**INSTRUCTIONS TO FOLLOW**
At the line that includes "Image resolution: width=1435", begin writing out the entries below exactly, and continue through the last line without adding anything.
───── GIVEN DATA
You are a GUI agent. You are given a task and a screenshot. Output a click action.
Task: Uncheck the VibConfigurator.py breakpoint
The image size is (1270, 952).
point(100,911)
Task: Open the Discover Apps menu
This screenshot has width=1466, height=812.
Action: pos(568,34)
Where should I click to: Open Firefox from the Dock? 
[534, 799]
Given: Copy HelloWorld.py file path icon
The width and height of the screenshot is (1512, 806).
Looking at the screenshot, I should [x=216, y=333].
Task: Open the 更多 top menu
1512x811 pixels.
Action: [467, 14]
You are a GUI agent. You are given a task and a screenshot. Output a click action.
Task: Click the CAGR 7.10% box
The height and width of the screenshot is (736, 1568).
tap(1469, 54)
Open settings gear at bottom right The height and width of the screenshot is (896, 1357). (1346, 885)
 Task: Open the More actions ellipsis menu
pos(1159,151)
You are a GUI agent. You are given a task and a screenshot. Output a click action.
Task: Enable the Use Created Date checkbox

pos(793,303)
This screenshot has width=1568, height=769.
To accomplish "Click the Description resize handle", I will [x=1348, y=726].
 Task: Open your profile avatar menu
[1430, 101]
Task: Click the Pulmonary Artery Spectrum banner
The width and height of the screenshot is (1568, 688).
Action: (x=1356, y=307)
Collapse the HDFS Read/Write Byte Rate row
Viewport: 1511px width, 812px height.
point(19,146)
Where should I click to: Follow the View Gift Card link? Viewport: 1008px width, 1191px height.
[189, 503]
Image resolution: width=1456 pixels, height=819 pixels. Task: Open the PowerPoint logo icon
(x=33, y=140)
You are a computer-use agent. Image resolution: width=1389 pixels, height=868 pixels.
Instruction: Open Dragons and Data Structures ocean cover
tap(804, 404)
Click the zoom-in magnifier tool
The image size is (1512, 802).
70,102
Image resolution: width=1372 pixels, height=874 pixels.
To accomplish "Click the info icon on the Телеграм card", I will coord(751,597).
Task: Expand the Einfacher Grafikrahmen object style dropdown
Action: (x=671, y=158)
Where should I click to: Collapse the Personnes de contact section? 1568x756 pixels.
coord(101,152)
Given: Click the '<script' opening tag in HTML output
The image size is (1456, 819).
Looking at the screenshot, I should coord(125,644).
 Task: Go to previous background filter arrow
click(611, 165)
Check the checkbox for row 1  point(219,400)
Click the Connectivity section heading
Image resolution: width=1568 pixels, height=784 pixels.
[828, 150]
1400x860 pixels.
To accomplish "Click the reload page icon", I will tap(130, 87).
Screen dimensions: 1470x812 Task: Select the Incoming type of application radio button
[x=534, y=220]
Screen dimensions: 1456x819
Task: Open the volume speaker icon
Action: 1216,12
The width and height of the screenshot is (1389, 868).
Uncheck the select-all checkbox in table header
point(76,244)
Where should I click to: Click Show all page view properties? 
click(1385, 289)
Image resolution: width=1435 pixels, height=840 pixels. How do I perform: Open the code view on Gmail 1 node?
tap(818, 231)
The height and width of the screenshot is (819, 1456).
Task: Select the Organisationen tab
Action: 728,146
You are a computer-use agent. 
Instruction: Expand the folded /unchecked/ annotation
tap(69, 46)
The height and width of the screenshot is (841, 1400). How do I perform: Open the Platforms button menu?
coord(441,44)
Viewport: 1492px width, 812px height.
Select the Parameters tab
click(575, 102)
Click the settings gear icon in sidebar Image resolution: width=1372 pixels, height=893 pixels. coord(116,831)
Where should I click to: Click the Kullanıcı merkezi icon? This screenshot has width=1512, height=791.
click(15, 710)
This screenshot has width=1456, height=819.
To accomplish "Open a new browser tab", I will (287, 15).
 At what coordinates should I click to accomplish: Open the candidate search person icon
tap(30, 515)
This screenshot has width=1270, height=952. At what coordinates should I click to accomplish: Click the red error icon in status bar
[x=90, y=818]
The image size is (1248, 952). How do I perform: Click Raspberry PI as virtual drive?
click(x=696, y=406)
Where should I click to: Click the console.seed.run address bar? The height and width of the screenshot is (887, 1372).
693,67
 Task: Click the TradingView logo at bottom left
──────────
**WRITTEN SOLUTION**
Image resolution: width=1435 pixels, height=840 pixels. How do I perform: Open the code view on Gmail 1 node?
tap(818, 231)
The height and width of the screenshot is (819, 1456).
Task: Select the Organisationen tab
Action: 728,146
You are a computer-use agent. 
Instruction: Expand the folded /unchecked/ annotation
tap(69, 46)
The height and width of the screenshot is (841, 1400). How do I perform: Open the Platforms button menu?
coord(441,44)
Viewport: 1492px width, 812px height.
Select the Parameters tab
click(575, 102)
Click the settings gear icon in sidebar Image resolution: width=1372 pixels, height=893 pixels. coord(116,831)
Where should I click to: Click the Kullanıcı merkezi icon? This screenshot has width=1512, height=791.
click(15, 710)
This screenshot has width=1456, height=819.
To accomplish "Open a new browser tab", I will (287, 15).
 At what coordinates should I click to accomplish: Open the candidate search person icon
tap(30, 515)
This screenshot has width=1270, height=952. At what coordinates should I click to accomplish: Click the red error icon in status bar
[x=90, y=818]
The image size is (1248, 952). How do I perform: Click Raspberry PI as virtual drive?
click(x=696, y=406)
Where should I click to: Click the console.seed.run address bar? The height and width of the screenshot is (887, 1372).
693,67
 Task: Click the TradingView logo at bottom left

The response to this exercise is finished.